Task to carry out: Copy each of the following records word for word, keeping every line as it appears.

Records for the task:
────────────────────────────────────────
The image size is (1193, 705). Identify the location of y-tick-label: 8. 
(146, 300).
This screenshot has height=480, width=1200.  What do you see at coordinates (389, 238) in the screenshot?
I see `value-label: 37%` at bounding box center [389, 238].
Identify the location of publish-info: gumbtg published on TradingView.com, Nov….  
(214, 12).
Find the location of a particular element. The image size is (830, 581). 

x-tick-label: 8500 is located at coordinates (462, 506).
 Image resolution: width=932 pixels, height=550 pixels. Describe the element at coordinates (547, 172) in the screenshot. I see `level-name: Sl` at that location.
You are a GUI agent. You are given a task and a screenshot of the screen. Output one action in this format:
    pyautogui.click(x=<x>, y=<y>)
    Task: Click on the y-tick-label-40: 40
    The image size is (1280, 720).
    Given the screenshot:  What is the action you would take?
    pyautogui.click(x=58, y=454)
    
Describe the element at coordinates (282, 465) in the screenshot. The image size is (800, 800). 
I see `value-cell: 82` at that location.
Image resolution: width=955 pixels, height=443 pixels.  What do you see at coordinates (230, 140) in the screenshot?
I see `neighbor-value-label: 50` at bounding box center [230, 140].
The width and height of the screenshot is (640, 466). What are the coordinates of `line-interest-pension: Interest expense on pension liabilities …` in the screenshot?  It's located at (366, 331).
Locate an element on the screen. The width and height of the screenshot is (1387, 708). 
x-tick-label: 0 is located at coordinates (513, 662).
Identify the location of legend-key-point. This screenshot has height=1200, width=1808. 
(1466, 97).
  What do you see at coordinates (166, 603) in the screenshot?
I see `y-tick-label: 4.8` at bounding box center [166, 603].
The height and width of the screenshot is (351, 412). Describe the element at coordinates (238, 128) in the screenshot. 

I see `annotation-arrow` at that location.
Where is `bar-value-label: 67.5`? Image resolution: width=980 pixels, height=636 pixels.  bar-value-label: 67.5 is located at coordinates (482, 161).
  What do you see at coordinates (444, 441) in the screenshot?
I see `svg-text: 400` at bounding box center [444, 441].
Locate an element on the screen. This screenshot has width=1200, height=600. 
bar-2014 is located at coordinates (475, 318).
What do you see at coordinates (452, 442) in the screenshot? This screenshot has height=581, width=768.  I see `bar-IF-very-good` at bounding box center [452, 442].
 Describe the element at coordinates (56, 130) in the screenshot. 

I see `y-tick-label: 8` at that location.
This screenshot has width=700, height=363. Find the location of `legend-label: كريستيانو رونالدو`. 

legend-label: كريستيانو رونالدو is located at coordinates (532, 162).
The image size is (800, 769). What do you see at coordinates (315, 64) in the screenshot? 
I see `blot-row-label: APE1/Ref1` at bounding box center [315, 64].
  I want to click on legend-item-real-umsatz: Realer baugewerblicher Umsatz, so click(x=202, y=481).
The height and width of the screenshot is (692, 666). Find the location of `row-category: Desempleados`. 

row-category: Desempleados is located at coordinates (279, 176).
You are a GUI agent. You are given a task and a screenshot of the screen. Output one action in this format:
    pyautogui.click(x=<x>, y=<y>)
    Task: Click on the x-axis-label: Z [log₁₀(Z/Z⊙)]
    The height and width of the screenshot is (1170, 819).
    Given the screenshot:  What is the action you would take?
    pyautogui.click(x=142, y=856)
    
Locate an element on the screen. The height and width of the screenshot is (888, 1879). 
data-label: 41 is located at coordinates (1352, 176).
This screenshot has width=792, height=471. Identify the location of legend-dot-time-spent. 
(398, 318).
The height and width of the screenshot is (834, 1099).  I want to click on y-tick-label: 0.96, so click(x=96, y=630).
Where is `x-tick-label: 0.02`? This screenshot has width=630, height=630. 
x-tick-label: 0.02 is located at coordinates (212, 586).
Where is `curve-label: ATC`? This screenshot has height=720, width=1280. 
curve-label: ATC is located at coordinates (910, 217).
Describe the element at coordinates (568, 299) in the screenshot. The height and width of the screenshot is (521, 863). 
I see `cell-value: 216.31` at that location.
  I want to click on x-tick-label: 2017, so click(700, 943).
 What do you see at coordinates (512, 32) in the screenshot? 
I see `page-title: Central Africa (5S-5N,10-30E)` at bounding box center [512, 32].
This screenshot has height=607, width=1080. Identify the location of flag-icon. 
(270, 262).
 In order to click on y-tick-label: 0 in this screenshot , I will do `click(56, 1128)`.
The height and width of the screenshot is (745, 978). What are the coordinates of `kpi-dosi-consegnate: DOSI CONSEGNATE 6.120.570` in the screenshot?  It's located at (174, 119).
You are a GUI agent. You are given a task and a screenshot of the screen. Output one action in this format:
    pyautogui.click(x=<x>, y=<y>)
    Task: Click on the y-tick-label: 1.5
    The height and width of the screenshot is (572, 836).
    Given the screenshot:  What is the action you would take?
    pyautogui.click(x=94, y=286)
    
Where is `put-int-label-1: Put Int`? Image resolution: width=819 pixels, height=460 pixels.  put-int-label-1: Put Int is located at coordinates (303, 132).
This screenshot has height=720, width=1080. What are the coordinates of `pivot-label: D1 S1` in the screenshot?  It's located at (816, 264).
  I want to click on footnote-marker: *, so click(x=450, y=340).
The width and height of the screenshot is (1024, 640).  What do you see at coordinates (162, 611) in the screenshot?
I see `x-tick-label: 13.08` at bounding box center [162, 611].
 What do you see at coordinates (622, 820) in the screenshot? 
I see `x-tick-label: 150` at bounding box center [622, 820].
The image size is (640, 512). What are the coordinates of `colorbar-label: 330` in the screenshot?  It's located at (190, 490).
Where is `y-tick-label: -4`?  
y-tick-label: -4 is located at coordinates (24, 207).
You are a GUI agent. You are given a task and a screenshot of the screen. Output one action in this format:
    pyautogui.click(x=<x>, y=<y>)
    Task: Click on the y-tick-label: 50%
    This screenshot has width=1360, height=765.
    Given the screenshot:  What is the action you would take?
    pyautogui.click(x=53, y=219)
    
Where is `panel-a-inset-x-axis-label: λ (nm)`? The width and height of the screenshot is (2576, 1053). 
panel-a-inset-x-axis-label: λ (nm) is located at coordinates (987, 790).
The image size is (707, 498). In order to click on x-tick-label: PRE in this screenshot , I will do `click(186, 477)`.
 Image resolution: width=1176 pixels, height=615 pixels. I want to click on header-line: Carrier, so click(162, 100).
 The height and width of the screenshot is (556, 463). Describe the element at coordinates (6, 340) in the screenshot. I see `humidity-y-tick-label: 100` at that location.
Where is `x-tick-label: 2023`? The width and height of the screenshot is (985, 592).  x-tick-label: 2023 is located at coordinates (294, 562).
────────────────────────────────────────
Exercise response:
The image size is (1193, 705). Identify the location of y-tick-label: 8. 
(146, 300).
This screenshot has height=480, width=1200.  What do you see at coordinates (389, 238) in the screenshot?
I see `value-label: 37%` at bounding box center [389, 238].
Identify the location of publish-info: gumbtg published on TradingView.com, Nov….  
(214, 12).
Find the location of a particular element. The image size is (830, 581). 

x-tick-label: 8500 is located at coordinates (462, 506).
 Image resolution: width=932 pixels, height=550 pixels. Describe the element at coordinates (547, 172) in the screenshot. I see `level-name: Sl` at that location.
You are a GUI agent. You are given a task and a screenshot of the screen. Output one action in this format:
    pyautogui.click(x=<x>, y=<y>)
    Task: Click on the y-tick-label-40: 40
    The image size is (1280, 720).
    Given the screenshot:  What is the action you would take?
    pyautogui.click(x=58, y=454)
    
Describe the element at coordinates (282, 465) in the screenshot. The image size is (800, 800). 
I see `value-cell: 82` at that location.
Image resolution: width=955 pixels, height=443 pixels.  What do you see at coordinates (230, 140) in the screenshot?
I see `neighbor-value-label: 50` at bounding box center [230, 140].
The width and height of the screenshot is (640, 466). What are the coordinates of `line-interest-pension: Interest expense on pension liabilities …` in the screenshot?  It's located at (366, 331).
Locate an element on the screen. The width and height of the screenshot is (1387, 708). 
x-tick-label: 0 is located at coordinates (513, 662).
Identify the location of legend-key-point. This screenshot has height=1200, width=1808. 
(1466, 97).
  What do you see at coordinates (166, 603) in the screenshot?
I see `y-tick-label: 4.8` at bounding box center [166, 603].
The height and width of the screenshot is (351, 412). Describe the element at coordinates (238, 128) in the screenshot. 

I see `annotation-arrow` at that location.
Where is `bar-value-label: 67.5`? Image resolution: width=980 pixels, height=636 pixels.  bar-value-label: 67.5 is located at coordinates (482, 161).
  What do you see at coordinates (444, 441) in the screenshot?
I see `svg-text: 400` at bounding box center [444, 441].
Locate an element on the screen. This screenshot has width=1200, height=600. 
bar-2014 is located at coordinates (475, 318).
What do you see at coordinates (452, 442) in the screenshot? This screenshot has height=581, width=768.  I see `bar-IF-very-good` at bounding box center [452, 442].
 Describe the element at coordinates (56, 130) in the screenshot. 

I see `y-tick-label: 8` at that location.
This screenshot has width=700, height=363. Find the location of `legend-label: كريستيانو رونالدو`. 

legend-label: كريستيانو رونالدو is located at coordinates (532, 162).
The image size is (800, 769). What do you see at coordinates (315, 64) in the screenshot? 
I see `blot-row-label: APE1/Ref1` at bounding box center [315, 64].
  I want to click on legend-item-real-umsatz: Realer baugewerblicher Umsatz, so click(x=202, y=481).
The height and width of the screenshot is (692, 666). Find the location of `row-category: Desempleados`. 

row-category: Desempleados is located at coordinates (279, 176).
You are a GUI agent. You are given a task and a screenshot of the screen. Output one action in this format:
    pyautogui.click(x=<x>, y=<y>)
    Task: Click on the x-axis-label: Z [log₁₀(Z/Z⊙)]
    The height and width of the screenshot is (1170, 819).
    Given the screenshot:  What is the action you would take?
    pyautogui.click(x=142, y=856)
    
Locate an element on the screen. The height and width of the screenshot is (888, 1879). 
data-label: 41 is located at coordinates (1352, 176).
This screenshot has width=792, height=471. Identify the location of legend-dot-time-spent. 
(398, 318).
The height and width of the screenshot is (834, 1099).  I want to click on y-tick-label: 0.96, so click(x=96, y=630).
Where is `x-tick-label: 0.02`? This screenshot has width=630, height=630. 
x-tick-label: 0.02 is located at coordinates (212, 586).
Where is `curve-label: ATC`? This screenshot has height=720, width=1280. 
curve-label: ATC is located at coordinates (910, 217).
Describe the element at coordinates (568, 299) in the screenshot. The height and width of the screenshot is (521, 863). 
I see `cell-value: 216.31` at that location.
  I want to click on x-tick-label: 2017, so click(700, 943).
 What do you see at coordinates (512, 32) in the screenshot? 
I see `page-title: Central Africa (5S-5N,10-30E)` at bounding box center [512, 32].
This screenshot has height=607, width=1080. Identify the location of flag-icon. 
(270, 262).
 In order to click on y-tick-label: 0 in this screenshot , I will do `click(56, 1128)`.
The height and width of the screenshot is (745, 978). What are the coordinates of `kpi-dosi-consegnate: DOSI CONSEGNATE 6.120.570` in the screenshot?  It's located at (174, 119).
You are a GUI agent. You are given a task and a screenshot of the screen. Output one action in this format:
    pyautogui.click(x=<x>, y=<y>)
    Task: Click on the y-tick-label: 1.5
    The height and width of the screenshot is (572, 836).
    Given the screenshot:  What is the action you would take?
    pyautogui.click(x=94, y=286)
    
Where is `put-int-label-1: Put Int`? Image resolution: width=819 pixels, height=460 pixels.  put-int-label-1: Put Int is located at coordinates (303, 132).
This screenshot has height=720, width=1080. What are the coordinates of `pivot-label: D1 S1` in the screenshot?  It's located at (816, 264).
  I want to click on footnote-marker: *, so click(x=450, y=340).
The width and height of the screenshot is (1024, 640).  What do you see at coordinates (162, 611) in the screenshot?
I see `x-tick-label: 13.08` at bounding box center [162, 611].
 What do you see at coordinates (622, 820) in the screenshot? 
I see `x-tick-label: 150` at bounding box center [622, 820].
The image size is (640, 512). What are the coordinates of `colorbar-label: 330` in the screenshot?  It's located at (190, 490).
Where is `y-tick-label: -4`?  
y-tick-label: -4 is located at coordinates (24, 207).
You are a GUI agent. You are given a task and a screenshot of the screen. Output one action in this format:
    pyautogui.click(x=<x>, y=<y>)
    Task: Click on the y-tick-label: 50%
    This screenshot has width=1360, height=765.
    Given the screenshot:  What is the action you would take?
    pyautogui.click(x=53, y=219)
    
Where is `panel-a-inset-x-axis-label: λ (nm)`? The width and height of the screenshot is (2576, 1053). 
panel-a-inset-x-axis-label: λ (nm) is located at coordinates (987, 790).
The image size is (707, 498). In order to click on x-tick-label: PRE in this screenshot , I will do `click(186, 477)`.
 Image resolution: width=1176 pixels, height=615 pixels. I want to click on header-line: Carrier, so click(162, 100).
 The height and width of the screenshot is (556, 463). Describe the element at coordinates (6, 340) in the screenshot. I see `humidity-y-tick-label: 100` at that location.
Where is `x-tick-label: 2023`? The width and height of the screenshot is (985, 592).  x-tick-label: 2023 is located at coordinates (294, 562).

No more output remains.